On Thu, 5 Aug 2004 someone pretending to have a nmrc email addy  wrote:

> But then, were the Internet and IT security still merely a hobby of a bunch
> of enthusiasts, you wouldn't be getting your paycheck, would you? You
> benefit from these changes, with all their side effects. You tell your
> customers to buy products, not to distrust the system, to uncloak treasons,
> or banish false prophets. You tell them what they want to hear, then cash
> the check so that you can afford to write rants about how the world should
> be. The problem with socialist utopias where all do their jobs best, and get
> exactly what they deserve, is that they all seem to fail quite miserably
> (how odd). Unjust exploitation, trickery to claim undeserved credibility or
> recognition, commercialization of everything you can capitalize on - that's
> what makes a country (or an industry) great.

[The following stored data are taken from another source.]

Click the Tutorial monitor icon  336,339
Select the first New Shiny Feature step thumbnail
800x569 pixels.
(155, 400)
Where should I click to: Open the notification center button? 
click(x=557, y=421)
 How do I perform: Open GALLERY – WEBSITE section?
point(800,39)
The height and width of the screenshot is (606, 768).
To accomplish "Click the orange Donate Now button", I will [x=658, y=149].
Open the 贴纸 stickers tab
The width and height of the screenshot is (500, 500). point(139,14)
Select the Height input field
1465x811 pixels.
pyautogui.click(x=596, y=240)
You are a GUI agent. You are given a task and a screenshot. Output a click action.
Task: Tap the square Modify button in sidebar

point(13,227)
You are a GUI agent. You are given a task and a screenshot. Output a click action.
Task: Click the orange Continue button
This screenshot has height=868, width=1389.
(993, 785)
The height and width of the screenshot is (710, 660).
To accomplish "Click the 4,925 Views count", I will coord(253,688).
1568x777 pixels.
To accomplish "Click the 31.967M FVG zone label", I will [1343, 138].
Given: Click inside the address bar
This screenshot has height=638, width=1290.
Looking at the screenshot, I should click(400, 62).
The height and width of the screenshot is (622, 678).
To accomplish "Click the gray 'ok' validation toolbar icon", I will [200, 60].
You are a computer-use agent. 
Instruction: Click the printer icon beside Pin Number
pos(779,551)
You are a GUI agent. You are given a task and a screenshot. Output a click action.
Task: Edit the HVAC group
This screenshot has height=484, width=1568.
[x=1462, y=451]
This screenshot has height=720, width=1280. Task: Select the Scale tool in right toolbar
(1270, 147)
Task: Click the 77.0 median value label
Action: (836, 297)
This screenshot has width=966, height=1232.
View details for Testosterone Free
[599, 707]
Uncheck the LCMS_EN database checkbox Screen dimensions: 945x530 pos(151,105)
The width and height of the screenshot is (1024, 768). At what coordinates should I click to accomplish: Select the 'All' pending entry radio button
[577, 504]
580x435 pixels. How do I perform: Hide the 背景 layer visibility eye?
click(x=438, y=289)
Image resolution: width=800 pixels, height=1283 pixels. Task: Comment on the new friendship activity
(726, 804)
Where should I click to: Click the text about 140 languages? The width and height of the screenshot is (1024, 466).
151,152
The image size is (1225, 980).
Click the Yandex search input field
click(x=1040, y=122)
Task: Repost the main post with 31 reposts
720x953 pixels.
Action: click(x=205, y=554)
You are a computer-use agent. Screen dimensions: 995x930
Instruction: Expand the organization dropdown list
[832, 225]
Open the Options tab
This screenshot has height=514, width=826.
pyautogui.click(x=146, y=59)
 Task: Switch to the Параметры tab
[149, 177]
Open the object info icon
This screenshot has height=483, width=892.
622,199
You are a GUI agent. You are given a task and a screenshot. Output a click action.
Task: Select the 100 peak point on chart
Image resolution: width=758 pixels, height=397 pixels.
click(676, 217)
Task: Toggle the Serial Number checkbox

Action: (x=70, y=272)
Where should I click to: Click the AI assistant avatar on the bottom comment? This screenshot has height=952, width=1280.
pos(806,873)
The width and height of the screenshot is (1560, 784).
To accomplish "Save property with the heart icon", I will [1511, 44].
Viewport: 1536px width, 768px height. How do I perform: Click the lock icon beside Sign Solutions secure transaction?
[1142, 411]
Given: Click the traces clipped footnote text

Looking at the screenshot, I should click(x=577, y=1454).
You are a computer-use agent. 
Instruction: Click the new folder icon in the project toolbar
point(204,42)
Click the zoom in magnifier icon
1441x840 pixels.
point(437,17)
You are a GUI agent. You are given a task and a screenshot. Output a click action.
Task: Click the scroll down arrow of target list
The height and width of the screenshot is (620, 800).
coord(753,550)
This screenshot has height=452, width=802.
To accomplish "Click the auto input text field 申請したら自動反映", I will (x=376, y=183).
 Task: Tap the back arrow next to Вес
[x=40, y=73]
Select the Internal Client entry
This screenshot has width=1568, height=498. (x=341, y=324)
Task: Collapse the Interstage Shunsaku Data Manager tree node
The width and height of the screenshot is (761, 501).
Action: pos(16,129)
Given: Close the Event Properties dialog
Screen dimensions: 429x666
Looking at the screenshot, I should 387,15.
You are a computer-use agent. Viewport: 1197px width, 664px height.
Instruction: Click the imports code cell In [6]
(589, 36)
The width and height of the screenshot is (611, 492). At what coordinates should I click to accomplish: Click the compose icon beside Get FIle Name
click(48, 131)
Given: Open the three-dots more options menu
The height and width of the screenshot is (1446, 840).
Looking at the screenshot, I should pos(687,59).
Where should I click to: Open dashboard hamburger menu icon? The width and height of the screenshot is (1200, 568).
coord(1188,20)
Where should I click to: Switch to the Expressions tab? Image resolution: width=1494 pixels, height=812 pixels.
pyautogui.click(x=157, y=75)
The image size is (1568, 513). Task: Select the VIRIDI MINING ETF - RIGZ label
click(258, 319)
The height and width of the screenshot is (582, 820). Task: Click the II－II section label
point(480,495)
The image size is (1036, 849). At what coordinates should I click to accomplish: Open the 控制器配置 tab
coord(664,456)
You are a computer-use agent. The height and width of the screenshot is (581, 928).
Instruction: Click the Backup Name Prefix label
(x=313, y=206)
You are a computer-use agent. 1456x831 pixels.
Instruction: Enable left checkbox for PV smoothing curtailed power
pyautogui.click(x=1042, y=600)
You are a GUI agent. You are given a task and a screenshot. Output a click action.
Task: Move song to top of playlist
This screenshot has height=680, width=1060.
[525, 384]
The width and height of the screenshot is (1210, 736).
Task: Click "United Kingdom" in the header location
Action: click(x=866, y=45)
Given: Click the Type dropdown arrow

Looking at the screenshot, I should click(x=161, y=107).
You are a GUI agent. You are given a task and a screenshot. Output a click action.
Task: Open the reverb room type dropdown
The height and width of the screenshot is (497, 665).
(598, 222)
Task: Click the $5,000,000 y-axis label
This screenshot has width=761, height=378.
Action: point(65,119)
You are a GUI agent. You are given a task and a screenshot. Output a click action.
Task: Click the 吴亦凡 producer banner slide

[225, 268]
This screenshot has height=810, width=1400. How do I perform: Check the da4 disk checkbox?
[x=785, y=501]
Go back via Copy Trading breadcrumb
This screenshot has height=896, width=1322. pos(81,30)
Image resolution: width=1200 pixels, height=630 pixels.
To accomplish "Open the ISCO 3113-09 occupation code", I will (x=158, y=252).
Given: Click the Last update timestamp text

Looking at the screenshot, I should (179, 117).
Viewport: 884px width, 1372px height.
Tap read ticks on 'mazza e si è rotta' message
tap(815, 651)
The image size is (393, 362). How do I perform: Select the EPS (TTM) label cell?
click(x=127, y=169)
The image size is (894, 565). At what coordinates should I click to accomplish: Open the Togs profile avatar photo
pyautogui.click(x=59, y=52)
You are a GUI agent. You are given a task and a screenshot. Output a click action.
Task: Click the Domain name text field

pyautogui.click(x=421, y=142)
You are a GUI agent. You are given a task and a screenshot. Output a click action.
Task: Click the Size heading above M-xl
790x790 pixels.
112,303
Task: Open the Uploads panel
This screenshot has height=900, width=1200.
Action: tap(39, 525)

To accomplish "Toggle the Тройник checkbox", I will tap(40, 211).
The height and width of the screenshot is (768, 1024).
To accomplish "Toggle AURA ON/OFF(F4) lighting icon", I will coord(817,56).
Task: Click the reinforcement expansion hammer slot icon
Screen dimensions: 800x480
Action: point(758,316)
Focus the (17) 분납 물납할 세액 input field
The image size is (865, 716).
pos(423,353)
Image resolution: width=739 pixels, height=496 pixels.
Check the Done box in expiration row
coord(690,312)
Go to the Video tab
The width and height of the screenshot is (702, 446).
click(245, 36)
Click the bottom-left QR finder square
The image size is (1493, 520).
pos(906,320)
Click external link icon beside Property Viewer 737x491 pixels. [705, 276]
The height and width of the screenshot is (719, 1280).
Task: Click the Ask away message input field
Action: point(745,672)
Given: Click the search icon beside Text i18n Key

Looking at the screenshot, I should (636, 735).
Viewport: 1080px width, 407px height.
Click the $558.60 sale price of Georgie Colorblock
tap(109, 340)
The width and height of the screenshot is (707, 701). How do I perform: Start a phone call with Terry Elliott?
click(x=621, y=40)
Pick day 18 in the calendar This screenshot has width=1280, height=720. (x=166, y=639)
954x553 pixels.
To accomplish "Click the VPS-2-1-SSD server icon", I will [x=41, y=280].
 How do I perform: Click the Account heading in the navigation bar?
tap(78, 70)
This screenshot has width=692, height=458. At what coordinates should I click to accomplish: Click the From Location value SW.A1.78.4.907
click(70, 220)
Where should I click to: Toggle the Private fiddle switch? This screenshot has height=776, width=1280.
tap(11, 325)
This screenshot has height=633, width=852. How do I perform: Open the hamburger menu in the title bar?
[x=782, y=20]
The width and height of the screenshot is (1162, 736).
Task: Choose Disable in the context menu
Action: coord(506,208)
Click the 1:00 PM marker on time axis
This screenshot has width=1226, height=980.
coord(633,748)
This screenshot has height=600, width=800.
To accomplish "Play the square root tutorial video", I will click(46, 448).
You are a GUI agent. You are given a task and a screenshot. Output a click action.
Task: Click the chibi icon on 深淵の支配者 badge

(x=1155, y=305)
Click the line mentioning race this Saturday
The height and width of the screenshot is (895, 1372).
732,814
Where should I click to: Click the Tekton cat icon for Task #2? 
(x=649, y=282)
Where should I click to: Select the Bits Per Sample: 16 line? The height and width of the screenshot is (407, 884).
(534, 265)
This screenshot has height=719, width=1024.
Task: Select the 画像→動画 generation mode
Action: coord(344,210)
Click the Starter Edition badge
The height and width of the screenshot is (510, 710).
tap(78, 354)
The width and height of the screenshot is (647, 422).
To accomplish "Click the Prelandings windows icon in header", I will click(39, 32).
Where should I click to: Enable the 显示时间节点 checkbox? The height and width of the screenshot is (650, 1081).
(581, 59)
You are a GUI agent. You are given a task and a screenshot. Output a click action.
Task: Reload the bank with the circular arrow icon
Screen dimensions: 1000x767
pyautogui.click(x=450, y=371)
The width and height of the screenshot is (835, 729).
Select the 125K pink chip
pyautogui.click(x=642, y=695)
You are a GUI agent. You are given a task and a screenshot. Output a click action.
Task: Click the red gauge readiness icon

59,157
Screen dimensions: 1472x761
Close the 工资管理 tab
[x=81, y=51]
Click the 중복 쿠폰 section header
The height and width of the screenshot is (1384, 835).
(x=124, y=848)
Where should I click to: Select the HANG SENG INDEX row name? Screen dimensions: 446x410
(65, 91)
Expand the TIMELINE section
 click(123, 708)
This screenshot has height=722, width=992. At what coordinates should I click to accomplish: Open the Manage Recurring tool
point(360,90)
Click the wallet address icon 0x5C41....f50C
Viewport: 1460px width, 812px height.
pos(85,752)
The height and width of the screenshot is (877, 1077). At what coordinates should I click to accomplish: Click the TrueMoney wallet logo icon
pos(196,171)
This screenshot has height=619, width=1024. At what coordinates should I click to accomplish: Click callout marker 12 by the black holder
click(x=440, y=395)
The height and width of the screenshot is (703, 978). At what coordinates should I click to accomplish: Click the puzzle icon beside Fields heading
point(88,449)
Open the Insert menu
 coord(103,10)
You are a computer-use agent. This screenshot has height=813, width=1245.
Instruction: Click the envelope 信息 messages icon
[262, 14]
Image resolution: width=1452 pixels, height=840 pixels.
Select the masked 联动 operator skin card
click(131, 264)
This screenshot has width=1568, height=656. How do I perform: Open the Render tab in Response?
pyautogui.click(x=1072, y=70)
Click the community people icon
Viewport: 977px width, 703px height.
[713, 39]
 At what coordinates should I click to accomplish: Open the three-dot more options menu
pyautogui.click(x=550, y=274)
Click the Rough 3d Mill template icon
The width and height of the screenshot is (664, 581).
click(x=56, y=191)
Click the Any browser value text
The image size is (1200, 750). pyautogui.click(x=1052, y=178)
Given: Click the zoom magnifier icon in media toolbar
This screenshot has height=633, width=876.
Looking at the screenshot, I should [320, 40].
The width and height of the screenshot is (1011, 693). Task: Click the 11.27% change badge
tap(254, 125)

The only mistake you make above is that you paint the entire industry with
the same brush.  Yes, I and a lot of people make money in this industry.
We took a hobby and made it a job -- why not?  Why not get paid for
something you enjoy.  Working in this industry does not automatically make
you a false profit as you explain above.

Over the long term -- no one will benifet -- and I dont care how big the
paycheck is -- telling a client what they want to hear is not the way many
of us choose to make a living.  Sure, there are a lot of people in EVERY
industry that are willing to push ethics aside and do what it takes for
that paycheck but I know I can look myself in the mirror and say that I am
not one of those people.

Eventually the false prophets are exposed, sure they already got their
paycheck and have moved on to the next sucker but eventually they run out
of suckers and money.


> What do you hope to achieve, or how do you believe your opinion is being
> relevant or novel, if you come to this audience, and state that CERT is no
> longer credible, and is a bunch of crooks who live off selling advance
> vulnerability warnings? Or that Microsoft is not exactly particularly devoted
> to improving security of their products and protecting their customers?

I hoped to stir some shit up, perhaps give the guys over at
secure@...rosoft.com a bit of a kick in the nuts as there was a time that
they were making at least a little progress.  I was hoping to draw enough
attention to this issue that perhaps someone from one of the major banks
will one day sit down and correlate the connection between vulnerabilities
such as this and losses due to fraud.  The only way that any vendor is
going to be forced to actually care about security and actually care about
users is when those users mean lots of $$$ to them.